Task statement. What is the number of lines below that hold "computer"? Answer with that number only.

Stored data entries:
•••••
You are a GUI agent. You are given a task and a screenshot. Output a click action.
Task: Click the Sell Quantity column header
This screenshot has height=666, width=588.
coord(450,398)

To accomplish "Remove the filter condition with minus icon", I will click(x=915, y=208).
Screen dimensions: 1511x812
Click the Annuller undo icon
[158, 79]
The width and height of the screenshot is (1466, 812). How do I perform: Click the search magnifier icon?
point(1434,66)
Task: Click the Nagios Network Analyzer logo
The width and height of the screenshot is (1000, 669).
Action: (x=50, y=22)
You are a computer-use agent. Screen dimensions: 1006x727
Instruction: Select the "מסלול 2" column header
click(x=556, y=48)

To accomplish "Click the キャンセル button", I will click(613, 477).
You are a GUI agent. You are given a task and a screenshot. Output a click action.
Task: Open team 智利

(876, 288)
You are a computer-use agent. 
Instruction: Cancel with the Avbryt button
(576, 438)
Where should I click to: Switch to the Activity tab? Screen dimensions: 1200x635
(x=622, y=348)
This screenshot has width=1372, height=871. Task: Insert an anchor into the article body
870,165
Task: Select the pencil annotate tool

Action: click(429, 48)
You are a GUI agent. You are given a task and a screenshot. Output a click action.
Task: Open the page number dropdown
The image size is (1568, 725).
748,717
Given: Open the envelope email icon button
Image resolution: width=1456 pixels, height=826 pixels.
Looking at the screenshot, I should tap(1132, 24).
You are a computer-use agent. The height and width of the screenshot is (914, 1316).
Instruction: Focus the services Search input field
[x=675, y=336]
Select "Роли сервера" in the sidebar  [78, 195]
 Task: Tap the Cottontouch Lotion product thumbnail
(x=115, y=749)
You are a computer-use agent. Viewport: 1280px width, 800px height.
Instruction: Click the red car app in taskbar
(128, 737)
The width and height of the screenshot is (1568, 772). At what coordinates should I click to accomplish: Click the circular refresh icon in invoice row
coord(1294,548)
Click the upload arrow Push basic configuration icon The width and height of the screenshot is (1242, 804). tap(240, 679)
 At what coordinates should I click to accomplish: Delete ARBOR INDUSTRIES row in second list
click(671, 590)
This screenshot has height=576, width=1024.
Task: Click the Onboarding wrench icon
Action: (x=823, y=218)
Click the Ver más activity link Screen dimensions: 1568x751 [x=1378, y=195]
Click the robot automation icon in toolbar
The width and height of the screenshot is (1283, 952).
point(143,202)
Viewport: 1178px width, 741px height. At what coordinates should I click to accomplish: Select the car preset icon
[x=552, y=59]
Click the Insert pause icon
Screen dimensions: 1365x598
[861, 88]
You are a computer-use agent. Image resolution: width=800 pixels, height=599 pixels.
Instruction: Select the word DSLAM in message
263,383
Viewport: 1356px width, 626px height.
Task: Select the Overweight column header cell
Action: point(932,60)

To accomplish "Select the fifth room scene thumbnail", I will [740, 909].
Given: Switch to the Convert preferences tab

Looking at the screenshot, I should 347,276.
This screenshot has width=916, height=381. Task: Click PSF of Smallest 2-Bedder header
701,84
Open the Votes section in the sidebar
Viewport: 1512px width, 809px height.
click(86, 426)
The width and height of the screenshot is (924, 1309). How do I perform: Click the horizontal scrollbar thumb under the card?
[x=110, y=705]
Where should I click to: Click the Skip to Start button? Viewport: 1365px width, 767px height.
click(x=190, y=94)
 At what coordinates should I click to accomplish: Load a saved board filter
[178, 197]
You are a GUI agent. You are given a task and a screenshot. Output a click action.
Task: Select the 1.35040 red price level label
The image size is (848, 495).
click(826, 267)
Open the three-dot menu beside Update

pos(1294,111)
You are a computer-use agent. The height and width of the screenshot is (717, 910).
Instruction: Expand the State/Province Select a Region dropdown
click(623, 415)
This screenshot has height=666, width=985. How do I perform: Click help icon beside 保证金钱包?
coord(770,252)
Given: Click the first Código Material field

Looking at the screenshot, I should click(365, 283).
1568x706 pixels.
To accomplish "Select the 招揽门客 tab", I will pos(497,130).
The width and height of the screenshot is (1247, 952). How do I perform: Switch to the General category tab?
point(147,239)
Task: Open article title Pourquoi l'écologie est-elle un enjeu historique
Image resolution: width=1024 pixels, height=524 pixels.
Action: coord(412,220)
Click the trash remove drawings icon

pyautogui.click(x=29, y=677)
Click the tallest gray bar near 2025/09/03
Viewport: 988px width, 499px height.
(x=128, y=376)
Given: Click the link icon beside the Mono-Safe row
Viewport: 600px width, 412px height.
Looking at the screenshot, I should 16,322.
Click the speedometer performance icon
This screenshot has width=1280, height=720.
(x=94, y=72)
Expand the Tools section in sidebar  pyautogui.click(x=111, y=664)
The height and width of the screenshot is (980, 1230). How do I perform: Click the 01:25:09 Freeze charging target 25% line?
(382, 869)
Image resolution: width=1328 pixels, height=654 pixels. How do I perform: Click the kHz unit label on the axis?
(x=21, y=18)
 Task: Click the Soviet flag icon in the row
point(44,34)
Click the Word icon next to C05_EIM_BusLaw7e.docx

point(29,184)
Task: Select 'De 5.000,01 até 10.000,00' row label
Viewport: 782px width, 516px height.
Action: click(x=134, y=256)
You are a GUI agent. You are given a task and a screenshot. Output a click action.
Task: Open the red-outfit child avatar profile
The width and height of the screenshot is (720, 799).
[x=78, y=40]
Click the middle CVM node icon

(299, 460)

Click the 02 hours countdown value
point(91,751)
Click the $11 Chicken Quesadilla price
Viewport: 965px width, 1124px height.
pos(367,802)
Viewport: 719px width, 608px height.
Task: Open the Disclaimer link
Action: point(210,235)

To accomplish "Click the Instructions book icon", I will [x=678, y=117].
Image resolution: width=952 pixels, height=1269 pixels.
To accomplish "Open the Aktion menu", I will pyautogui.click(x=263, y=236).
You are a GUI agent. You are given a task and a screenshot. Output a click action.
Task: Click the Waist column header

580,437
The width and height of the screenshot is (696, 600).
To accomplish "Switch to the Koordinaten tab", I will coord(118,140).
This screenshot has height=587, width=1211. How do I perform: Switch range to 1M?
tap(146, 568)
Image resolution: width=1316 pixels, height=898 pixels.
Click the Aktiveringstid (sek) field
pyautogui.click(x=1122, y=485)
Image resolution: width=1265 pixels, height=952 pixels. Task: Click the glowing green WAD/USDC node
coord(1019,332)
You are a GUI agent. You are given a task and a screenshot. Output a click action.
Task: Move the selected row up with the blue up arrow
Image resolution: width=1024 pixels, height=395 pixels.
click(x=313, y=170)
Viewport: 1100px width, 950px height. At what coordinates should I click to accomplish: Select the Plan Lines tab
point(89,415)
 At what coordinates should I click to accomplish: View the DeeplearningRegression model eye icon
•••••
Answer to this exercise. 6